Bestrebt sein, immer besser zu werden
Somit sollte, ob großes oder kleines Unternehmen, ein Leitbild gezeichnet werden, das ehrlich und erfüllbar ist, aber auch impliziert, dass man jeden Tag sein Bestes geben will und bestrebt ist, immer besser zu werden.
Im untentehenden Kasten ist ein Beispiel einer existierenden Apotheke, nennen wir sie Markt-Apotheke. Dieses Leitbild ist das Ergebnis leidenschaftlicher Diskussionen im Team, in die viele praktische Erfahrungen aus dem Apothekenalltag einflossen. Es ist kurz und knackig und verliert sich nicht in einem Viel-Punkte-Plan, der Seiten füllt und den niemand mehr lesen würde.

Ziel war, dass das Leitbild praktisch umsetzbar sein sollte und Dinge aus der Praxis thematisiert, die immer wieder zu Dissens geführt hatten, wie zum Beispiel das Reklamationsmanagement, das in der Vergangenheit sehr unterschiedlich gehandhabt wurde und bis zum Kundenverlust geführt hatte. Ebenso wichtig war einzelnen Mitarbeitern die Formulierung „im Rahmen der gesetzlichen Vorschriften“, denn es lassen sich nicht immer alle Kundenwünsche erfüllen. Auch die Betonung des „gegenseitigen Respekts“ erwuchs aus nicht so positiven Erfahrungen im Alltag.
Das Apothekenleitbild soll wirklich gelebt und auch auf seine Tragfähigkeit geprüft werden.
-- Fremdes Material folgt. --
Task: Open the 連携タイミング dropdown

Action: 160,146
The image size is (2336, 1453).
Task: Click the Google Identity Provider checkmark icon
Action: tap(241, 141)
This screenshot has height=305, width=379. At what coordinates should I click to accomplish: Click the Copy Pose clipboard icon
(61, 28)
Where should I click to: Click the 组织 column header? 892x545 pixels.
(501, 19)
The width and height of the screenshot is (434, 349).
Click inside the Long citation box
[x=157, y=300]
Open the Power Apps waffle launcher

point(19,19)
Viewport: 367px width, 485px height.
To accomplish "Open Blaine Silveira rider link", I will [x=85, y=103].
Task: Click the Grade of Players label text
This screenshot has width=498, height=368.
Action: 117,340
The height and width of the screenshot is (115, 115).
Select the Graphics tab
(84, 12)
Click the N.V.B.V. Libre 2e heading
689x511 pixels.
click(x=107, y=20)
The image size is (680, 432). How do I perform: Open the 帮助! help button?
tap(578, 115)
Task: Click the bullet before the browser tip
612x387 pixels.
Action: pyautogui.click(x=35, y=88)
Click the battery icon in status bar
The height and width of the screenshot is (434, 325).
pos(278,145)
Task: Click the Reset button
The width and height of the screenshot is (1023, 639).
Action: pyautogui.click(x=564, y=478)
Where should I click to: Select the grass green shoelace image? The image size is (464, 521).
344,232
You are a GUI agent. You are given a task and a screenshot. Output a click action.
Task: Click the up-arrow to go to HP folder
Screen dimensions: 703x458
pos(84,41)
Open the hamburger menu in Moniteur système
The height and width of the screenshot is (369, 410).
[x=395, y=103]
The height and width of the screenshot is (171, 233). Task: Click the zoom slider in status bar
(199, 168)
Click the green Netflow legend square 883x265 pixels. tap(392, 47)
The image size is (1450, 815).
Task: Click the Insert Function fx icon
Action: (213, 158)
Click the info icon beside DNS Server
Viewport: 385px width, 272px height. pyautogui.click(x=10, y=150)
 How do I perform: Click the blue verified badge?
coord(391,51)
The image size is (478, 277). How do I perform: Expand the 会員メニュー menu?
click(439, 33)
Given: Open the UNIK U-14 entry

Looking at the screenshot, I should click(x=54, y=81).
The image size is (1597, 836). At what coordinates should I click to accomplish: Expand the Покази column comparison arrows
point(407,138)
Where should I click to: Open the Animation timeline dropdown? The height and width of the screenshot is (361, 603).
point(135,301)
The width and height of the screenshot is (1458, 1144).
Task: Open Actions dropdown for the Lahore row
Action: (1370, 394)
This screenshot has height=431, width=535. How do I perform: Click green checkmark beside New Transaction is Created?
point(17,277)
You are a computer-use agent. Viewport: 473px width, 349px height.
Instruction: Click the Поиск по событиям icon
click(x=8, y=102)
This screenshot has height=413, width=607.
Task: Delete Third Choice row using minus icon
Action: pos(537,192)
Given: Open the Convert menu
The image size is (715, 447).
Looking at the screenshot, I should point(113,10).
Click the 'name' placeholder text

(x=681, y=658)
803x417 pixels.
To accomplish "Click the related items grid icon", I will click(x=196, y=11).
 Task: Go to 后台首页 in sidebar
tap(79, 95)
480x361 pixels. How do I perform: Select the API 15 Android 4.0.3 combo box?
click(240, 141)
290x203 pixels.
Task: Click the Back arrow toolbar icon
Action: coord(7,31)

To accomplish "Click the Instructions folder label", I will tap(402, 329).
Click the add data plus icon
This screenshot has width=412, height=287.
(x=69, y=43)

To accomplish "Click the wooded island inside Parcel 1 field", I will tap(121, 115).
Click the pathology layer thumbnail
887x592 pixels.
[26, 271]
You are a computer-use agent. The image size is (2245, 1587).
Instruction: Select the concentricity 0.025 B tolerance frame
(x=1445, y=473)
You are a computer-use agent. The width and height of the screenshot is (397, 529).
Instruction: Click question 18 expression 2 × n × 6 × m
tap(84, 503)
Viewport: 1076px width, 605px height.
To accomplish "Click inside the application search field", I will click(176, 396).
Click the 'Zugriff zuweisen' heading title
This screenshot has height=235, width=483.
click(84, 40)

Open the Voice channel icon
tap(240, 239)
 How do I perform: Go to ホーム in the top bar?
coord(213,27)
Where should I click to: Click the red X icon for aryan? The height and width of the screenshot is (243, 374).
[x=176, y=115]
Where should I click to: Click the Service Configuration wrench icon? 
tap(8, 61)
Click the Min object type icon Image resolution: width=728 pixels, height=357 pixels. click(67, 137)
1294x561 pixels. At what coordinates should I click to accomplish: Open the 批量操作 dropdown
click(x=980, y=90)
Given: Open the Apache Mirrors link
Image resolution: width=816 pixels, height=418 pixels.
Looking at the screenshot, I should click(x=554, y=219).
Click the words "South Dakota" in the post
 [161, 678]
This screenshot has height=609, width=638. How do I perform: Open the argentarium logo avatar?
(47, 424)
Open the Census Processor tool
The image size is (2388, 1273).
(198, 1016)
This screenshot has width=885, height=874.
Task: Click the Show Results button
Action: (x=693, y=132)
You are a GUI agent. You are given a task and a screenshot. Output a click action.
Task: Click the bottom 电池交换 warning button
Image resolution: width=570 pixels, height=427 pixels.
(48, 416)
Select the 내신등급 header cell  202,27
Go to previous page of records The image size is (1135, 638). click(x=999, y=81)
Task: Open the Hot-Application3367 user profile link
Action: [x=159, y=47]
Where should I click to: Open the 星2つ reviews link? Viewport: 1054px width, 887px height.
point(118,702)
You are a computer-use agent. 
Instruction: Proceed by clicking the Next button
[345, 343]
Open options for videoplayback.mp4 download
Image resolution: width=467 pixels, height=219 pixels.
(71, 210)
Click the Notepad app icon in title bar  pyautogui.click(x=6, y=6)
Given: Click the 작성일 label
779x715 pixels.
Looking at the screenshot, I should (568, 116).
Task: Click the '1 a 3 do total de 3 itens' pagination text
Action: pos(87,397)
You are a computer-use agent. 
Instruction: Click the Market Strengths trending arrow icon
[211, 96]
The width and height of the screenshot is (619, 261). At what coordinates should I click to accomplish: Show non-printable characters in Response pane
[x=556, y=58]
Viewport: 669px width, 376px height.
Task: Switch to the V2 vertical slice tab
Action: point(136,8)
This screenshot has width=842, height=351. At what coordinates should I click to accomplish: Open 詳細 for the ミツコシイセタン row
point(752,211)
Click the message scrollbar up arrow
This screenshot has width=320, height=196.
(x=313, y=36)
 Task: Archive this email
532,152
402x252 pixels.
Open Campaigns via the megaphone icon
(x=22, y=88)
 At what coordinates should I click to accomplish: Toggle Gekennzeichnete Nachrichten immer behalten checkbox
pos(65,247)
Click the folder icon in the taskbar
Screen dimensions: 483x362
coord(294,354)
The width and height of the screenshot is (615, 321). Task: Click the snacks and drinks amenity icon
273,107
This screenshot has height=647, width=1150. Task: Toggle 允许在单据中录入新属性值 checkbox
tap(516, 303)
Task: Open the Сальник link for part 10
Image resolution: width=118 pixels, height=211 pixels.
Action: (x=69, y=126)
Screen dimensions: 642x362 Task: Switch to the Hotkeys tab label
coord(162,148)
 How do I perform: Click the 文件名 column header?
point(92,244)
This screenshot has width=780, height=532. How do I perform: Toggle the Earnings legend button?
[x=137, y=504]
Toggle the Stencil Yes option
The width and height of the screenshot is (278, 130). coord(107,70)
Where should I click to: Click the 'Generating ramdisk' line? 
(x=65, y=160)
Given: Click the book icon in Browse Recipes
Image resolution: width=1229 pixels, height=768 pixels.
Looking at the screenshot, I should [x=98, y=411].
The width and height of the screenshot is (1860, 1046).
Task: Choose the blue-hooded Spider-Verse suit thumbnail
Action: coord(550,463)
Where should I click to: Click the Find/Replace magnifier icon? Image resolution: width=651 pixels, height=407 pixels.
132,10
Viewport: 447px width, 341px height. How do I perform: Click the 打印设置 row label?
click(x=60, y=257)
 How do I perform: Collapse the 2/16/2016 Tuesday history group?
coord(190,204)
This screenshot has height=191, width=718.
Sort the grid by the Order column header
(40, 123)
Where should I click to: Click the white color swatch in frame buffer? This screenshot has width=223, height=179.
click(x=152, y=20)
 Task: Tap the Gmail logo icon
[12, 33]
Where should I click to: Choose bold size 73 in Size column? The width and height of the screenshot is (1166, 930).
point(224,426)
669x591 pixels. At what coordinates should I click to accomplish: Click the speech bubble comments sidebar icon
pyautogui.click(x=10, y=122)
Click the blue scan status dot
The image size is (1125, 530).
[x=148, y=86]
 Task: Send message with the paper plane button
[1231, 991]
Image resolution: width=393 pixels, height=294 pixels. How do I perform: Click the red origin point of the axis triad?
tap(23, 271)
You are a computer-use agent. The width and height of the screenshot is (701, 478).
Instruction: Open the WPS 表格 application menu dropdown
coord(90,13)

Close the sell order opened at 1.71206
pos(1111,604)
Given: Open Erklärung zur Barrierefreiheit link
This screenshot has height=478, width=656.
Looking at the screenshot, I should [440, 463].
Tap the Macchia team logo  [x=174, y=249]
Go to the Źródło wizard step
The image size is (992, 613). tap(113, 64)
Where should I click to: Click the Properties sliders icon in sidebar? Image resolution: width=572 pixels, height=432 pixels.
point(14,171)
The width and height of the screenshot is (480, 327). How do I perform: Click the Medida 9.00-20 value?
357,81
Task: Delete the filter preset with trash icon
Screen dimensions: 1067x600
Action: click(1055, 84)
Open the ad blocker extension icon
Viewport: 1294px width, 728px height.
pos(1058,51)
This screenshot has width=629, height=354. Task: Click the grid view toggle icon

Zu viele Firmen erstellen solche Leitbilder, nennen sie gerne „Firmenphilosophie“, um Eindruck zu machen. Aber sie kommunizieren sie oft nicht von der Chefetage bis zur Basis, geschweige denn, dass sie das Gelebtwerden dieser hehren Aussagen überprüfen oder ahnden, wenn sie nicht eingehalten werden. Dabei gibt es kaum eine Firmenhomepage ohne Betonung dieser Elaborate.
Im Team war man sich einig, dass man sich in einem Jahr zum gleichen Thema wieder zusammensetzen wird, um – falls nötig – Änderungen einzufügen bzw. Sachverhalte bei geänderten Rahmenbedingungen zu aktualisieren. Als lebendes Leitbild soll es immer aktuell und damit nicht für alle Zeiten „in Stein gemeißelt“ sein.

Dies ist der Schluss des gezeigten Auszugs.